It was later that rainy night, after Chloe had gone off, as usual, early to bed, that Lavenham, who had been pacing restlessly about the chilly room, came suddenly to stand beside Camilla as she sewed. She put down her work and looked up at him in suddenly anxious enquiry.
“I have been meaning to ask you,” he paused for a minute, took another rapid turn about the room, and returned to stand over her again. “The day before we left Lisbon,” he said. “You remember it?”

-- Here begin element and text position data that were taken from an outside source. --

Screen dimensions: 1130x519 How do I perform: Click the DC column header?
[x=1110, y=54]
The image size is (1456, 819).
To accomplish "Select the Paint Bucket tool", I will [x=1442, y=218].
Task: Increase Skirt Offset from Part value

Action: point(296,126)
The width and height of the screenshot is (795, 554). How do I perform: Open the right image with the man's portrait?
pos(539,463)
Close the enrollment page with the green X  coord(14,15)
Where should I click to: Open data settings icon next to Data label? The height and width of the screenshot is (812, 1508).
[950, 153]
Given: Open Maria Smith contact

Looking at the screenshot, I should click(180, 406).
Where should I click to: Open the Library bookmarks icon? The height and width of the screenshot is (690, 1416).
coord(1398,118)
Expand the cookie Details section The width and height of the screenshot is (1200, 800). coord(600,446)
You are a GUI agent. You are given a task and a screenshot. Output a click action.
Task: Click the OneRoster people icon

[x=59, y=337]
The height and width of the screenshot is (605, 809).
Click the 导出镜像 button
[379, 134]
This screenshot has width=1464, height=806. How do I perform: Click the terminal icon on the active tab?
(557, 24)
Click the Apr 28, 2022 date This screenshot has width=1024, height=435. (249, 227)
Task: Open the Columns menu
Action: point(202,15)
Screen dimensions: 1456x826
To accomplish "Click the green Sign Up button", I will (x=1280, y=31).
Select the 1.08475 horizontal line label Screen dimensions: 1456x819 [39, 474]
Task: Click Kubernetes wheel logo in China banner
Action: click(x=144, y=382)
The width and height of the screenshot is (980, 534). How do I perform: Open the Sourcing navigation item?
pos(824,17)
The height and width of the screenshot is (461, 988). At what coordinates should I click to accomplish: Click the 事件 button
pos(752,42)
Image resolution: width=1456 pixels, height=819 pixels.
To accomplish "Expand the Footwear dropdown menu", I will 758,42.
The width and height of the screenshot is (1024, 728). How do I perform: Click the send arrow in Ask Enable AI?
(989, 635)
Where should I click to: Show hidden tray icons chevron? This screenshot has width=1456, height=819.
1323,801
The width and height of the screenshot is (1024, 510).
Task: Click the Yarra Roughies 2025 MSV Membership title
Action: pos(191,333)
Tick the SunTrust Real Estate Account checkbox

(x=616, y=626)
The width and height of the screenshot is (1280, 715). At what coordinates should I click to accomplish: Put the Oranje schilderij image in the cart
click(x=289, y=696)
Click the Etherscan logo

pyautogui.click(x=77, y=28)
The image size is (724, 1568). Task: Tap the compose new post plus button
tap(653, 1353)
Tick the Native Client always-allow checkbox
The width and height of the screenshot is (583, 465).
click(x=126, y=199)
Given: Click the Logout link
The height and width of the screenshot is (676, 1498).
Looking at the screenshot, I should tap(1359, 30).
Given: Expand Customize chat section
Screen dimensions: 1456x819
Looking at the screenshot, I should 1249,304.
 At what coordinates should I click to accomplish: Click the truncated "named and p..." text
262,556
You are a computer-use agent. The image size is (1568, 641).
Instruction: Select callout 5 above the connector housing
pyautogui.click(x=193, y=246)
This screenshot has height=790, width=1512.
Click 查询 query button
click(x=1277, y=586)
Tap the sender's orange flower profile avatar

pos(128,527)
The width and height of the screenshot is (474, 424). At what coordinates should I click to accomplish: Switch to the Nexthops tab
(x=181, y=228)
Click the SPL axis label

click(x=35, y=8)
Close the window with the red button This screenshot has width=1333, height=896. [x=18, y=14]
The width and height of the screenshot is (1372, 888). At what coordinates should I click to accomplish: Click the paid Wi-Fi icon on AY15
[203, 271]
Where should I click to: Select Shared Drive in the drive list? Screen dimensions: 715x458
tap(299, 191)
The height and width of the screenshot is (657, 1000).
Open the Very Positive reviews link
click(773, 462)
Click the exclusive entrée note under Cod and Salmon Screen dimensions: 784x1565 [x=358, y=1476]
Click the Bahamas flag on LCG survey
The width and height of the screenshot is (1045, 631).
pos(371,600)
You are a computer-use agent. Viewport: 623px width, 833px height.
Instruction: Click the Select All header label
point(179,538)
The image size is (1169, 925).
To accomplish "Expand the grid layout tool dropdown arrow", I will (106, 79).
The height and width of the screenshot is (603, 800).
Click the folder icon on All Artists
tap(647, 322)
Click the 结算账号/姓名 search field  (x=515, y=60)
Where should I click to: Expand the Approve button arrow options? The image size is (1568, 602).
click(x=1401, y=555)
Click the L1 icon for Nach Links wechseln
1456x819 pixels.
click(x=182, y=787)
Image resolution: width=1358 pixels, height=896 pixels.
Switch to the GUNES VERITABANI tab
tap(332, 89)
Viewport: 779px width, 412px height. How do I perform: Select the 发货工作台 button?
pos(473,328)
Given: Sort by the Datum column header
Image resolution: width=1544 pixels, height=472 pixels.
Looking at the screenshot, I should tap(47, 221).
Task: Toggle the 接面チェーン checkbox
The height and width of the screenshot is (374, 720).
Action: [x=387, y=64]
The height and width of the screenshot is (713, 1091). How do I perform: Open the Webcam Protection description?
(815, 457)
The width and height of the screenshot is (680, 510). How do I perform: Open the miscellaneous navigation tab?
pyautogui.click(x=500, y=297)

“Of course.” She was cold with more than the chill of the fireless room. What could be coming?
“You were out in the garden—not ours, the one next door. I came to look for you.” He spoke in short, disjointed sentences. “It was growing late. The dew was falling. I thought it time you and Chloe were indoors.” Again he stopped, listening to the desolate patter of rain on the marble terrace. Then, in a rush, “Who was the man you were talking to?”
“The man?” At all costs, she must have time to think.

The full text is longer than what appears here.